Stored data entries
· · · · ·
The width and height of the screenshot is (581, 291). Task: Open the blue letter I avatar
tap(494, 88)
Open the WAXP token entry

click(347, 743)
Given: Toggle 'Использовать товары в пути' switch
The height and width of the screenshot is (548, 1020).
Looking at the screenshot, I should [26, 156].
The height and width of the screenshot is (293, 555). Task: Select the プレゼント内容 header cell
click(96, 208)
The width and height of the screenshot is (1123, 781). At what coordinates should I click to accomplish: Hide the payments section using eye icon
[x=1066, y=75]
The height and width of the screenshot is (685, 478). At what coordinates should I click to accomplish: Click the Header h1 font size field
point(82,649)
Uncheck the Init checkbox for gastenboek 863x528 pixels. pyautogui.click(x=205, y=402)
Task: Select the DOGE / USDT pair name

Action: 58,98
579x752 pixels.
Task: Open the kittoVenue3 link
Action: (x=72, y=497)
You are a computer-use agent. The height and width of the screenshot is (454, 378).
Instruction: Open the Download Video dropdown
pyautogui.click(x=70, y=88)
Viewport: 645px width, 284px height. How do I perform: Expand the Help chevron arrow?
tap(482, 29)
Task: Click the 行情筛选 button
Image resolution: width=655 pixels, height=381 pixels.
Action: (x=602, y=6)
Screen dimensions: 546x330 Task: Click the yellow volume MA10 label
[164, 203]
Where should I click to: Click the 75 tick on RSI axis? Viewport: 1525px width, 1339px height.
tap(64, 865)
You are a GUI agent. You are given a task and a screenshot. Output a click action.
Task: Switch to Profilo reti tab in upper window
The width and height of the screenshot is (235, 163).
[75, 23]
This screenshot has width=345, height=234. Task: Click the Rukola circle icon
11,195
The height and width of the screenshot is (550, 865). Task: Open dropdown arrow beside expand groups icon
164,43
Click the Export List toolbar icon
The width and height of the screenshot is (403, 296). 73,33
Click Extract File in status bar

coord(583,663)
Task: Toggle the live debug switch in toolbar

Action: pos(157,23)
· · · · ·
__WHAT YOU WILL DO__
Your task is to retype all of the records exactly.

__ANSWER TO THE PROBLEM__
The width and height of the screenshot is (581, 291). Task: Open the blue letter I avatar
tap(494, 88)
Open the WAXP token entry

click(347, 743)
Given: Toggle 'Использовать товары в пути' switch
The height and width of the screenshot is (548, 1020).
Looking at the screenshot, I should [26, 156].
The height and width of the screenshot is (293, 555). Task: Select the プレゼント内容 header cell
click(96, 208)
The width and height of the screenshot is (1123, 781). At what coordinates should I click to accomplish: Hide the payments section using eye icon
[x=1066, y=75]
The height and width of the screenshot is (685, 478). At what coordinates should I click to accomplish: Click the Header h1 font size field
point(82,649)
Uncheck the Init checkbox for gastenboek 863x528 pixels. pyautogui.click(x=205, y=402)
Task: Select the DOGE / USDT pair name

Action: 58,98
579x752 pixels.
Task: Open the kittoVenue3 link
Action: (x=72, y=497)
You are a computer-use agent. The height and width of the screenshot is (454, 378).
Instruction: Open the Download Video dropdown
pyautogui.click(x=70, y=88)
Viewport: 645px width, 284px height. How do I perform: Expand the Help chevron arrow?
tap(482, 29)
Task: Click the 行情筛选 button
Image resolution: width=655 pixels, height=381 pixels.
Action: (x=602, y=6)
Screen dimensions: 546x330 Task: Click the yellow volume MA10 label
[164, 203]
Where should I click to: Click the 75 tick on RSI axis? Viewport: 1525px width, 1339px height.
tap(64, 865)
You are a GUI agent. You are given a task and a screenshot. Output a click action.
Task: Switch to Profilo reti tab in upper window
The width and height of the screenshot is (235, 163).
[75, 23]
This screenshot has width=345, height=234. Task: Click the Rukola circle icon
11,195
The height and width of the screenshot is (550, 865). Task: Open dropdown arrow beside expand groups icon
164,43
Click the Export List toolbar icon
The width and height of the screenshot is (403, 296). 73,33
Click Extract File in status bar

coord(583,663)
Task: Toggle the live debug switch in toolbar

Action: pos(157,23)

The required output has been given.